Exercise task: Transcribe the passage below about arriving at the Loch Maree Hotel, word for word and in full.

Passage given:

===============

We finally made it to the Loch Maree Hotel, it really was in the middle of nowhere! Had we have continued at our pace we would have easily passed it. The initial impression of the hotel was that it was more of a big house, and that we didn't expect much. To an extent, we were correct to do so. The reception seemed to have doubled up as a bar, the staff were super quiet. Once checked in we grabbed our bags and checked our rooms out. As we thought, it wasn't great. Superbly old fashioned, but what could we have expected from a place high up in the Highlands and in the middle of nowhere? You know if the place is old fashioned if they greet you with Werther's Originals! The water from the taps were brown too, though after reading the note on the board in our room that the water comes direct from the waterfall and the water is tanned, but the peats. No idea what it means, but it's basically not stained toilet water. Apparently.

===============

Provided data:
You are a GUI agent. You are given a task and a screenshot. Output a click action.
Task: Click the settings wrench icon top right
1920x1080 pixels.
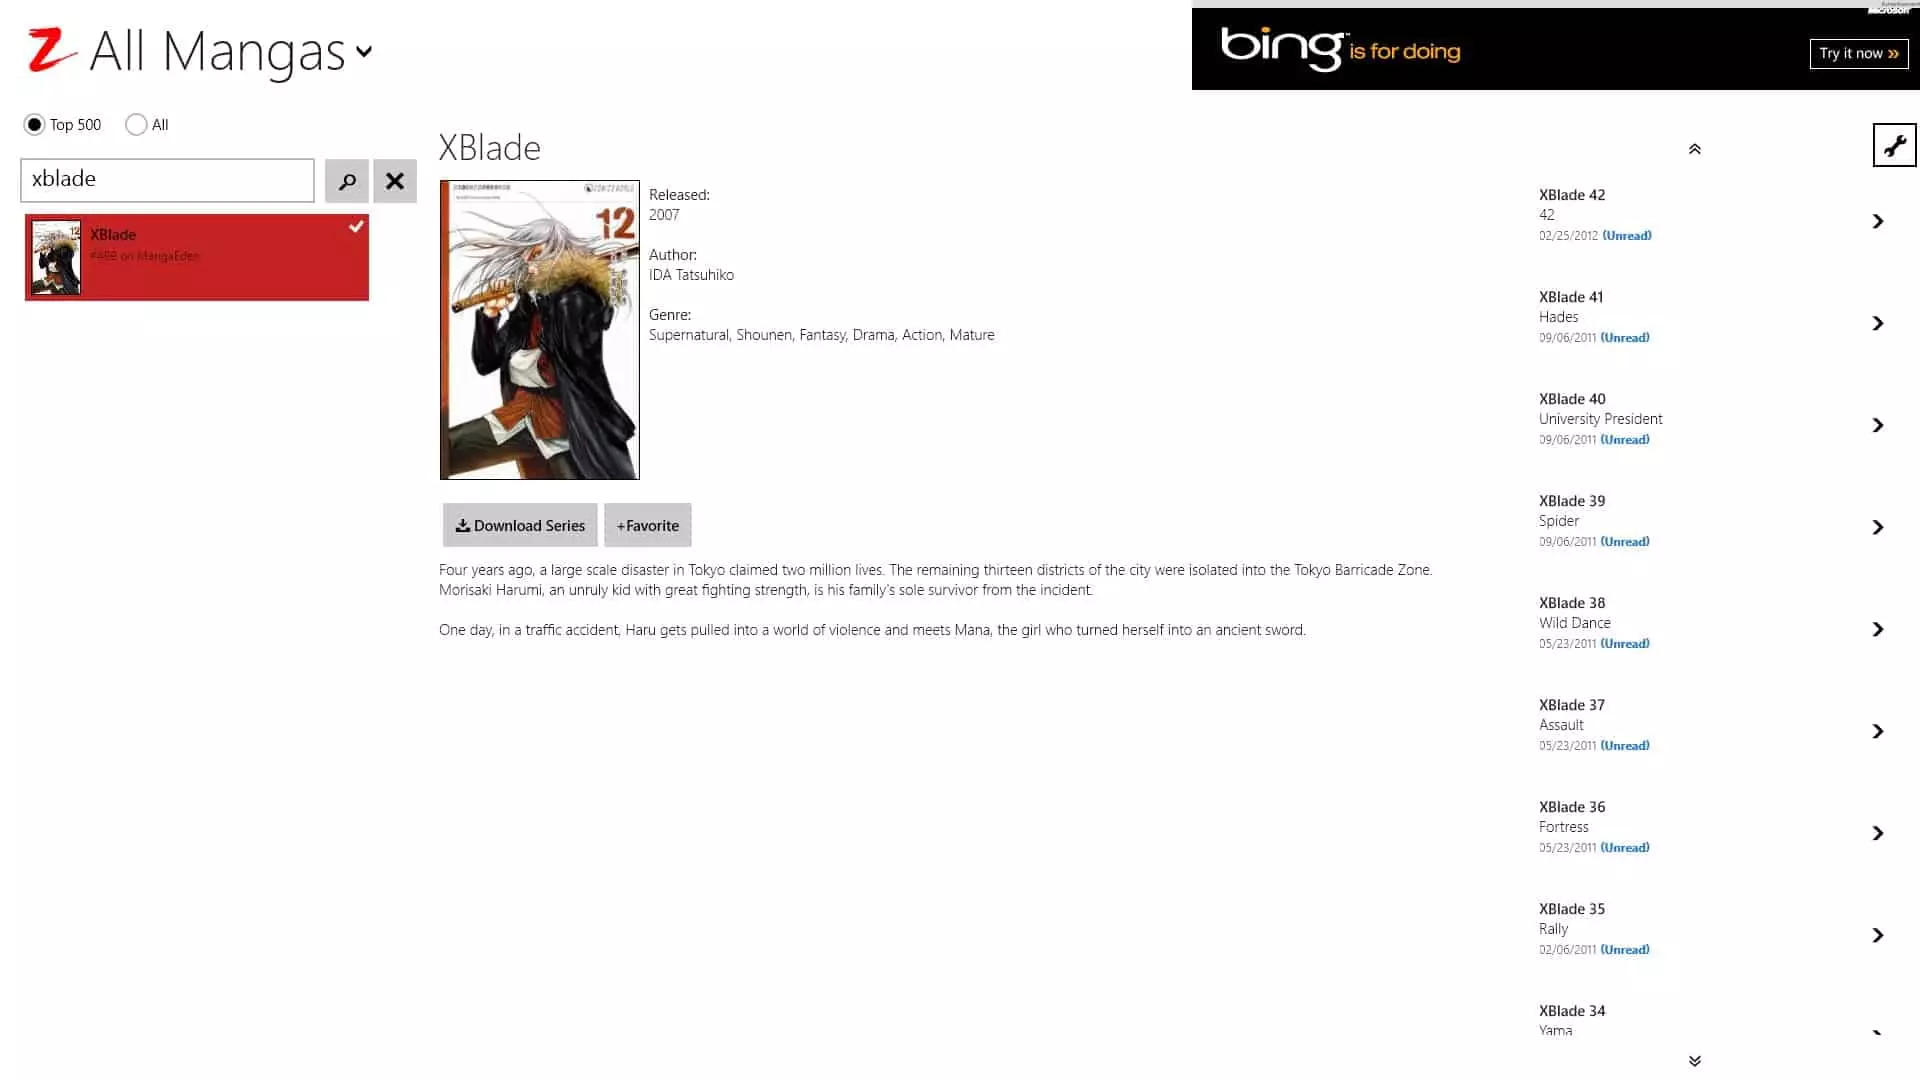point(1895,146)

===============

Answer to this exercise:
We finally made it to the Loch Maree Hotel, it really was in the middle of nowhere! Had we have continued at our pace we would have easily passed it. The initial impression of the hotel was that it was more of a big house, and that we didn't expect much. To an extent, we were correct to do so. The reception seemed to have doubled up as a bar, the staff were super quiet. Once checked in we grabbed our bags and checked our rooms out. As we thought, it wasn't great. Superbly old fashioned, but what could we have expected from a place high up in the Highlands and in the middle of nowhere? You know if the place is old fashioned if they greet you with Werther's Originals! The water from the taps were brown too, though after reading the note on the board in our room that the water comes direct from the waterfall and the water is tanned, but the peats. No idea what it means, but it's basically not stained toilet water. Apparently.